For the figure in Norse mythology, see Urðr
The University Teachers for Human Rights (Jaffna) or  UTHR(J) was formed in 1988 at the University of Jaffna, Jaffna, in Sri Lanka, as part of the national organization University Teachers for Human Rights. Its public activities as a constituent part of university life came to a standstill after the assassination on September 21, 1989 of Rajini Thiranagama, a key founding member, allegedly by the rebel group Liberation Tigers of Tamil Eelam, though the Tamil weekly Thinamurasu blamed the EPRLF for the killing.

In 1990, the others who identified openly with the UTHR(J), such as its current head, Professor Rajan Hoole, were forced to leave Jaffna.

It functions as an organization upholding the founding spirit of the UTHR(J) with its original aims: to challenge the external and internal terror engulfing the Sri Lankan Tamil community as a whole through making the perpetrators accountable and to create space for humanizing the social and political spheres relating to the life of the community. The UTHR(J)'s long-held ideal is that "the due rights of the minorities, taking into account Sinhalese concerns, could ideally be met in a united Sri Lanka under federalism."

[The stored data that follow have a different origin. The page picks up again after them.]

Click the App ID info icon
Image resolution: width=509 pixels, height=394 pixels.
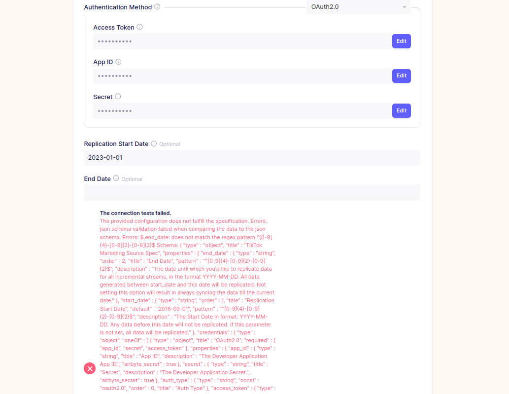tap(118, 62)
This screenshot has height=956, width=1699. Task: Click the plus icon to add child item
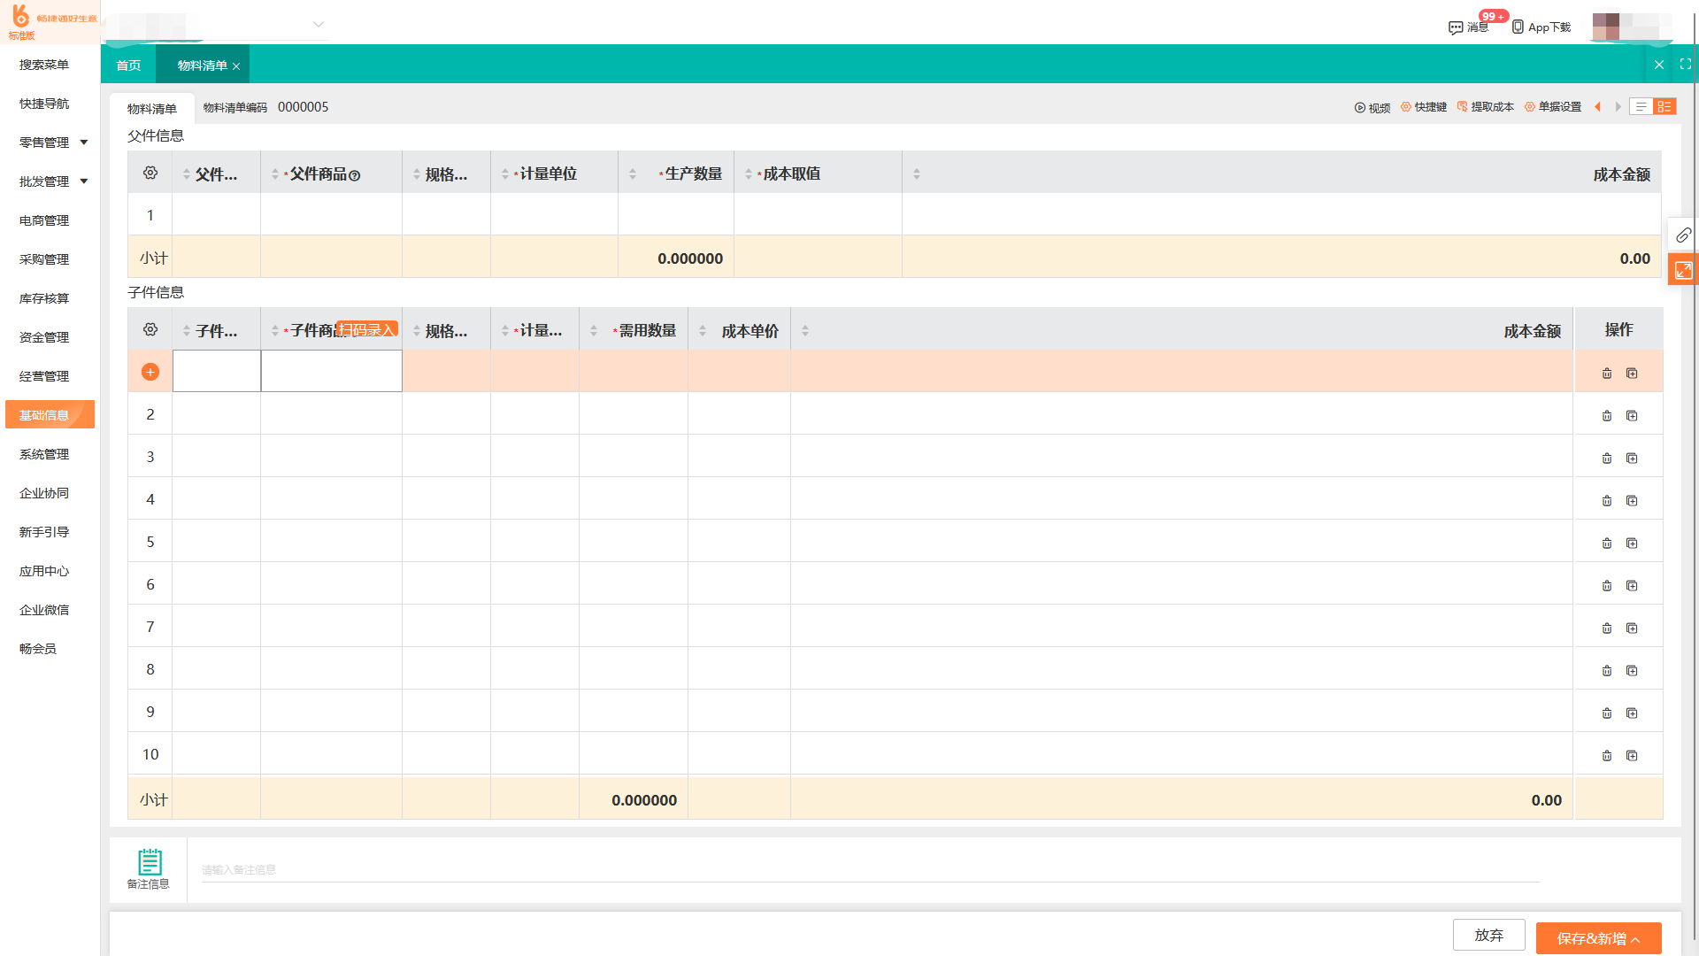[150, 373]

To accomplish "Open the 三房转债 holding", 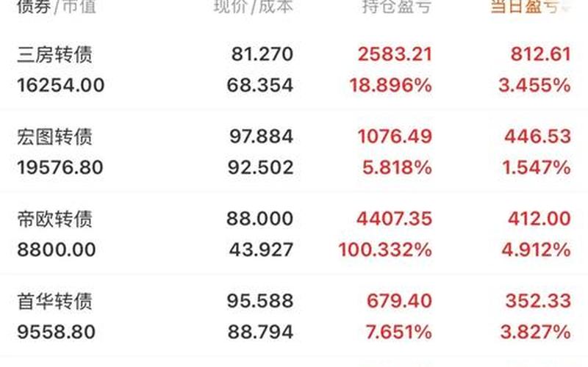I will click(x=54, y=54).
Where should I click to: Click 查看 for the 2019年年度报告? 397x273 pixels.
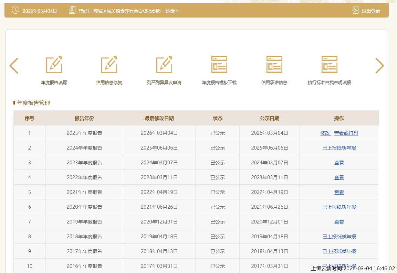click(339, 222)
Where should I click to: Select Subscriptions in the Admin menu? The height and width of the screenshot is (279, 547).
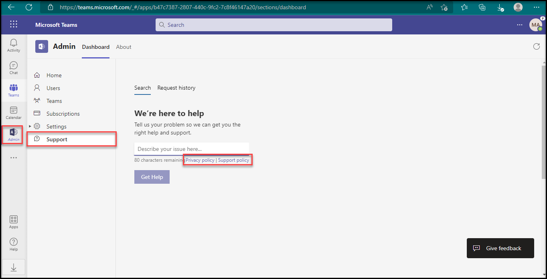[x=63, y=114]
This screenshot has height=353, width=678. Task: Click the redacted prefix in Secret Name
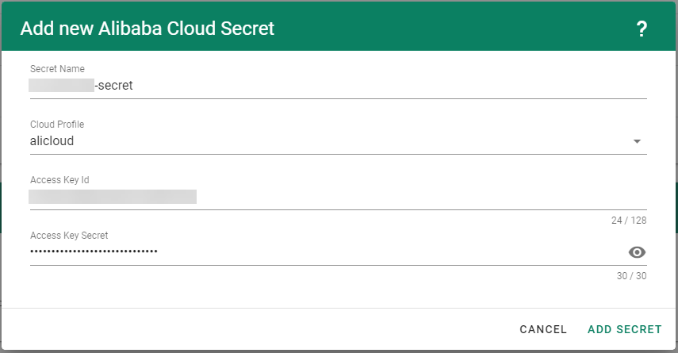[x=61, y=86]
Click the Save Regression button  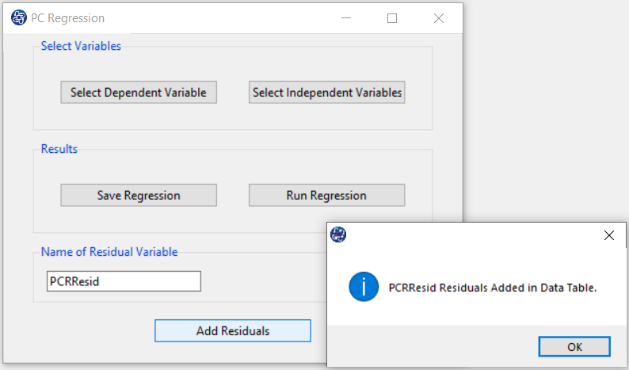(x=139, y=196)
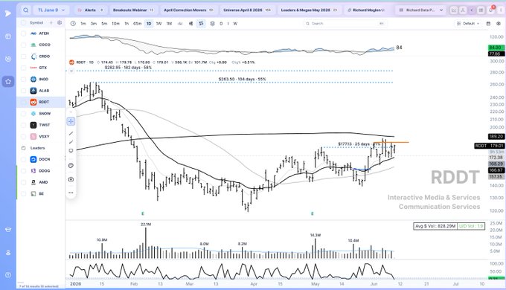Take a chart snapshot with camera icon
Image resolution: width=506 pixels, height=290 pixels.
click(x=71, y=179)
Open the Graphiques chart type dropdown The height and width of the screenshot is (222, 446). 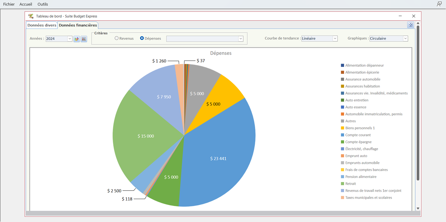(405, 38)
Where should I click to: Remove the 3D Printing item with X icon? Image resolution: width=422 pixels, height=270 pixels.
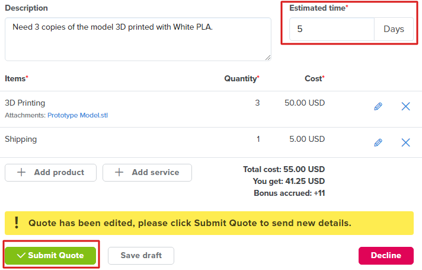click(x=405, y=106)
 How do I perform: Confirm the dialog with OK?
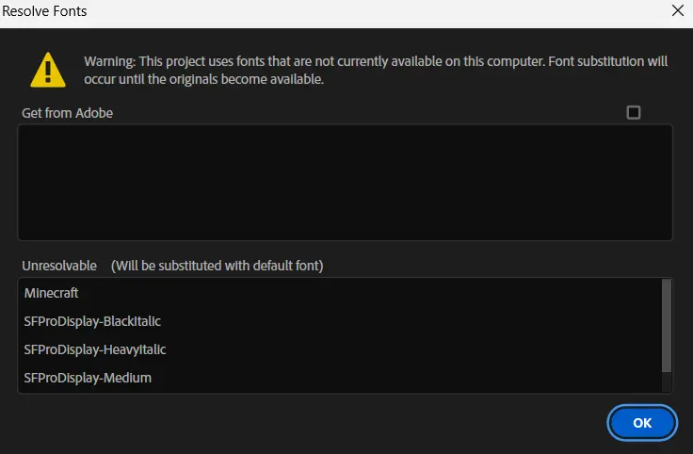click(x=642, y=423)
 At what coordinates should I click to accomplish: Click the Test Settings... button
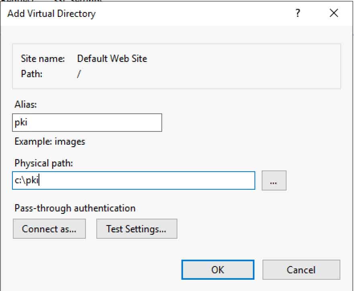pyautogui.click(x=136, y=229)
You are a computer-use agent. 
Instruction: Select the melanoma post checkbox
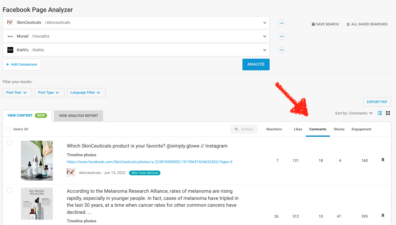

The UTHR(J) no longer functions in the University of Jaffna. Its latest report on documenting human rights abuses in Sri Lanka, as seen from its website, was on January 2, 2010.

Reception 
The UTHR(J) is well-received by human rights NGOs such as the Human Rights Watch. In 2007 Rajan Hoole and Kopalasingham Sritharan, cofounders of the group, received the Martin Ennals Award for Human Rights Defenders.

Due to government censorship of the war, the UTHR(J) became the main source of information on the war zones for foreign governments, NGOs and the media. In 2001 the then Sri Lankan President Chandrika Kumaratunga endorsed the UTHR(J), claiming it had appreciated her human rights record, when she was asked about the allegations of human rights abuses against Tamils under her government.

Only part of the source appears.